━━━━━ Dataset

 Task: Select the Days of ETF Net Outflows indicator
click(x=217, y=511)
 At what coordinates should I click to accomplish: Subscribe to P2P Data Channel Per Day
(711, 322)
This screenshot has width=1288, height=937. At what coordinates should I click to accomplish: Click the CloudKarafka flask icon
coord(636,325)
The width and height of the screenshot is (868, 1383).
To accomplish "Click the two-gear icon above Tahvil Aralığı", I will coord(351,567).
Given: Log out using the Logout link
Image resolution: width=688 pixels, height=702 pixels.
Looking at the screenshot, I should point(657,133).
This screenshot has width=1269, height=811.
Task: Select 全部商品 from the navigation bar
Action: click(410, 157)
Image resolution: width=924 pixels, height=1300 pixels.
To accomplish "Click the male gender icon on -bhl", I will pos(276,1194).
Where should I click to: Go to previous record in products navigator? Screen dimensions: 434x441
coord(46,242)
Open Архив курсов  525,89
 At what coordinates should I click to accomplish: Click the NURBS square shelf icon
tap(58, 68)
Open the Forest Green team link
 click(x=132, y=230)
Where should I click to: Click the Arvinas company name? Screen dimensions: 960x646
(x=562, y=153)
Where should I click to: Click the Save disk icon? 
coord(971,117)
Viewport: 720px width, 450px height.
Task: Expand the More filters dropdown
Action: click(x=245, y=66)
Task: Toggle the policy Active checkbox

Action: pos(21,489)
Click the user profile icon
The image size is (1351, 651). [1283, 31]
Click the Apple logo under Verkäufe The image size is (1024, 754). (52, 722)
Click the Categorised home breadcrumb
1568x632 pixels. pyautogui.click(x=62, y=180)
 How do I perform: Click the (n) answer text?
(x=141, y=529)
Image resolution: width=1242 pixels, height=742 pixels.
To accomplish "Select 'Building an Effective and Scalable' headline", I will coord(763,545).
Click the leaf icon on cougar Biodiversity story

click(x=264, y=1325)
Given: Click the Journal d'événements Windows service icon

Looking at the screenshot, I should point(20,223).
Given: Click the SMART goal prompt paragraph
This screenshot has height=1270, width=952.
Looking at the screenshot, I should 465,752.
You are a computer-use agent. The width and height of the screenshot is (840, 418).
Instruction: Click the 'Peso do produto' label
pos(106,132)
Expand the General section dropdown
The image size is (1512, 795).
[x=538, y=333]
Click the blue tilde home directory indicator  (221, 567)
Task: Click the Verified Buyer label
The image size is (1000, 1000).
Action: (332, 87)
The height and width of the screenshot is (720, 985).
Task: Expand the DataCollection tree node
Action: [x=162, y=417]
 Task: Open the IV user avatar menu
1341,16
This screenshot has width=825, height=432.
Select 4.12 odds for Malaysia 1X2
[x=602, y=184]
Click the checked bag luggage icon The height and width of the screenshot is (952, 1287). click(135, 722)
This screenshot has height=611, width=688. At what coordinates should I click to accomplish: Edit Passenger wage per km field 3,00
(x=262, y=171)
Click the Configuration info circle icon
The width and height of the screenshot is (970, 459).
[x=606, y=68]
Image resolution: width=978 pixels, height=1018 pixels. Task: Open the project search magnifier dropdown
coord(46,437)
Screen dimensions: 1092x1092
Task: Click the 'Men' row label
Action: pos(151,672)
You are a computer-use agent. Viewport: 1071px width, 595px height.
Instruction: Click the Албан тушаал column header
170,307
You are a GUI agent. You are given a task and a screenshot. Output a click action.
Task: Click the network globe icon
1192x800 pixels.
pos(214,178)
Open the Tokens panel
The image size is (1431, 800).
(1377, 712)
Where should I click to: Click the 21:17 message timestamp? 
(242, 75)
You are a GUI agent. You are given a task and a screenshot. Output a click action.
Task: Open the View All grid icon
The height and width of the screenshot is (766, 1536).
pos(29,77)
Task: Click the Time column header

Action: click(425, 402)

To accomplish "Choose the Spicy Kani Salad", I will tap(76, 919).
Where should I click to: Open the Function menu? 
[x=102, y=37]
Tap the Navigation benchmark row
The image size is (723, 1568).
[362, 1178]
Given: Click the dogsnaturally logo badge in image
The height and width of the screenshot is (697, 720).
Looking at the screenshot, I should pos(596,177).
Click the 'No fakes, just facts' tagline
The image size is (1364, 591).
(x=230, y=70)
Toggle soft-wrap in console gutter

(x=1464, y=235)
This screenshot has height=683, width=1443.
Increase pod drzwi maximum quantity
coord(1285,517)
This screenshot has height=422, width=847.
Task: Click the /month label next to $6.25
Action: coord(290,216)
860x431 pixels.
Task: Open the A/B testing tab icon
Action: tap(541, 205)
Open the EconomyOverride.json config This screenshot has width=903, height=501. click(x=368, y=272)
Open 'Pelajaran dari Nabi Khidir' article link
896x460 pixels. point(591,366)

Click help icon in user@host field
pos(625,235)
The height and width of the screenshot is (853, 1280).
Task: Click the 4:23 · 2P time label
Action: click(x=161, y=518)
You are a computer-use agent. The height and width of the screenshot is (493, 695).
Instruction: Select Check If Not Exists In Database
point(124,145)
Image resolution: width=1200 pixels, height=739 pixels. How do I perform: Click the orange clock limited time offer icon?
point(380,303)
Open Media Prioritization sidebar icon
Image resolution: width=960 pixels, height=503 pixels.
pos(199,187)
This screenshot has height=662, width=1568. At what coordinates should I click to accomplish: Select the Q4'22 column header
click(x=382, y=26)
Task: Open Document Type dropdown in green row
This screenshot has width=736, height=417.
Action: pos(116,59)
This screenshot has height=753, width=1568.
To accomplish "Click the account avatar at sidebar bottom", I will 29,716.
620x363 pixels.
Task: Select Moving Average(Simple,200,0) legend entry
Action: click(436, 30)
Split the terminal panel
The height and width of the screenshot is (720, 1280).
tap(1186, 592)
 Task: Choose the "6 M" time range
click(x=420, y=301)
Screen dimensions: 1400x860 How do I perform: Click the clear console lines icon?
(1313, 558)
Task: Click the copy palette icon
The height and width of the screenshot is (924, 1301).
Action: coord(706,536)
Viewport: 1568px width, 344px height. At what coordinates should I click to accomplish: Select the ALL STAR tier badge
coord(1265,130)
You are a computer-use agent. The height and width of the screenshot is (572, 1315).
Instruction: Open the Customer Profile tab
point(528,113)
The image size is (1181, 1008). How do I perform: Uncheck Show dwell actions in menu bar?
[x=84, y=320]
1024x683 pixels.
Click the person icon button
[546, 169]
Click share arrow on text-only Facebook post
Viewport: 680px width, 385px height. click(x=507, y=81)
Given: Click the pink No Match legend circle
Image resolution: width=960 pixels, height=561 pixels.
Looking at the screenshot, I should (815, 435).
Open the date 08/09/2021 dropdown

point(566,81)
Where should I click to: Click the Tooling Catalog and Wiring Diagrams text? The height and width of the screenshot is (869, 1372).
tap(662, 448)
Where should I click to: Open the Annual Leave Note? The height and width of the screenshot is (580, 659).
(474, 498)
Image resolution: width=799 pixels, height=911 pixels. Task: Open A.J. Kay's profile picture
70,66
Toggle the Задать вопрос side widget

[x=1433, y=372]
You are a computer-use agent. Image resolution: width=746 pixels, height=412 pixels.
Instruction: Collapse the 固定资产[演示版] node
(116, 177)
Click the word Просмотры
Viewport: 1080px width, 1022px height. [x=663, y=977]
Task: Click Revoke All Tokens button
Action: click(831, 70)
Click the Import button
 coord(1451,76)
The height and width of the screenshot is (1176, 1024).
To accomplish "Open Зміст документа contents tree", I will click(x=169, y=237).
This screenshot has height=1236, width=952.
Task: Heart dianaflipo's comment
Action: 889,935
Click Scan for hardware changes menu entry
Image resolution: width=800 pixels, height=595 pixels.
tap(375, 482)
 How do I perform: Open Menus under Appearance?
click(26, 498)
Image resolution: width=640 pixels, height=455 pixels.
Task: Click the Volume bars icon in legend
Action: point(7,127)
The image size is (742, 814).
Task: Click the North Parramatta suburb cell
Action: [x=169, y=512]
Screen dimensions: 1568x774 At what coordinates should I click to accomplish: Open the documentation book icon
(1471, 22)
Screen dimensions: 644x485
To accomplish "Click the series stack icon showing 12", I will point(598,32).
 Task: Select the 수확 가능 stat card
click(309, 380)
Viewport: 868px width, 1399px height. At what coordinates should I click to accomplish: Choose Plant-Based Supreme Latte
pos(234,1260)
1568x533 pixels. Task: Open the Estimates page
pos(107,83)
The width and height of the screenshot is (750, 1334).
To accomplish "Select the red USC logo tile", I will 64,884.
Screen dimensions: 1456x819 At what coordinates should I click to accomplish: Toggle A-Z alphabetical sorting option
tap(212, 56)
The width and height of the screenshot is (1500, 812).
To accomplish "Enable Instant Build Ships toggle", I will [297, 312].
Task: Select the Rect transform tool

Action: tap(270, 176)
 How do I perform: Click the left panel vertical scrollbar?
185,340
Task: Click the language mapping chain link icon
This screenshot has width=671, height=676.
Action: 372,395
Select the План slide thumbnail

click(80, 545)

━━━━━━━━━━

- Your assignment -
Count the lines of the records that include the word "agent". Give the number by itself.

- Response to this task -
7